» Exercise instructions:
Print the complete listing so that it matches the original exactly.

» Records:

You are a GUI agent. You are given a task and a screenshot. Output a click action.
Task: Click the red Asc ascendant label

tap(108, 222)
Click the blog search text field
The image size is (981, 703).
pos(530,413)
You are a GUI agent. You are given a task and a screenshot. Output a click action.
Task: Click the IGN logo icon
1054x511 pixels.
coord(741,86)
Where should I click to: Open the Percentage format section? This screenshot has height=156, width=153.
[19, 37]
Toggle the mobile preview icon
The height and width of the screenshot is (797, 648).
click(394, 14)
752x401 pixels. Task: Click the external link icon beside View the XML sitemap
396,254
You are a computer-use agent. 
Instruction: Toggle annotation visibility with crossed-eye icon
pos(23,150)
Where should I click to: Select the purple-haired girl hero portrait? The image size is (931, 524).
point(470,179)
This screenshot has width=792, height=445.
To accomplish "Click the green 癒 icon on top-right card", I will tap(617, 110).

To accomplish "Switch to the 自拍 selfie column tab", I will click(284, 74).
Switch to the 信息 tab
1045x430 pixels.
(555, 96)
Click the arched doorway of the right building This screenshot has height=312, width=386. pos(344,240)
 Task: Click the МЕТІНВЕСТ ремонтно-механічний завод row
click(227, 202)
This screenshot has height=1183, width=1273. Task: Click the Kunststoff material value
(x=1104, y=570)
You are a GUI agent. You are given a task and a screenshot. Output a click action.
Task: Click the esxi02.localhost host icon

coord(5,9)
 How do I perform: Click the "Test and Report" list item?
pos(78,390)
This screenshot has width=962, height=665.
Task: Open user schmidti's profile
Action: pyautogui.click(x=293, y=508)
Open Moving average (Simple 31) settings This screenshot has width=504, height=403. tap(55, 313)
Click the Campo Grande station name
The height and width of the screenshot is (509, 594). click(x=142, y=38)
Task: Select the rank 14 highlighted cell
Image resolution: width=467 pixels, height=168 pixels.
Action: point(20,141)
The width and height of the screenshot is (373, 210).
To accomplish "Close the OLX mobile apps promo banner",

» Reply to the task:
You are a GUI agent. You are given a task and a screenshot. Output a click action.
Task: Click the red Asc ascendant label

tap(108, 222)
Click the blog search text field
The image size is (981, 703).
pos(530,413)
You are a GUI agent. You are given a task and a screenshot. Output a click action.
Task: Click the IGN logo icon
1054x511 pixels.
coord(741,86)
Where should I click to: Open the Percentage format section? This screenshot has height=156, width=153.
[19, 37]
Toggle the mobile preview icon
The height and width of the screenshot is (797, 648).
click(394, 14)
752x401 pixels. Task: Click the external link icon beside View the XML sitemap
396,254
You are a computer-use agent. 
Instruction: Toggle annotation visibility with crossed-eye icon
pos(23,150)
Where should I click to: Select the purple-haired girl hero portrait? The image size is (931, 524).
point(470,179)
This screenshot has width=792, height=445.
To accomplish "Click the green 癒 icon on top-right card", I will tap(617, 110).

To accomplish "Switch to the 自拍 selfie column tab", I will click(284, 74).
Switch to the 信息 tab
1045x430 pixels.
(555, 96)
Click the arched doorway of the right building This screenshot has height=312, width=386. pos(344,240)
 Task: Click the МЕТІНВЕСТ ремонтно-механічний завод row
click(227, 202)
This screenshot has height=1183, width=1273. Task: Click the Kunststoff material value
(x=1104, y=570)
You are a GUI agent. You are given a task and a screenshot. Output a click action.
Task: Click the esxi02.localhost host icon

coord(5,9)
 How do I perform: Click the "Test and Report" list item?
pos(78,390)
This screenshot has width=962, height=665.
Task: Open user schmidti's profile
Action: pyautogui.click(x=293, y=508)
Open Moving average (Simple 31) settings This screenshot has width=504, height=403. tap(55, 313)
Click the Campo Grande station name
The height and width of the screenshot is (509, 594). click(x=142, y=38)
Task: Select the rank 14 highlighted cell
Image resolution: width=467 pixels, height=168 pixels.
Action: point(20,141)
The width and height of the screenshot is (373, 210).
To accomplish "Close the OLX mobile apps promo banner",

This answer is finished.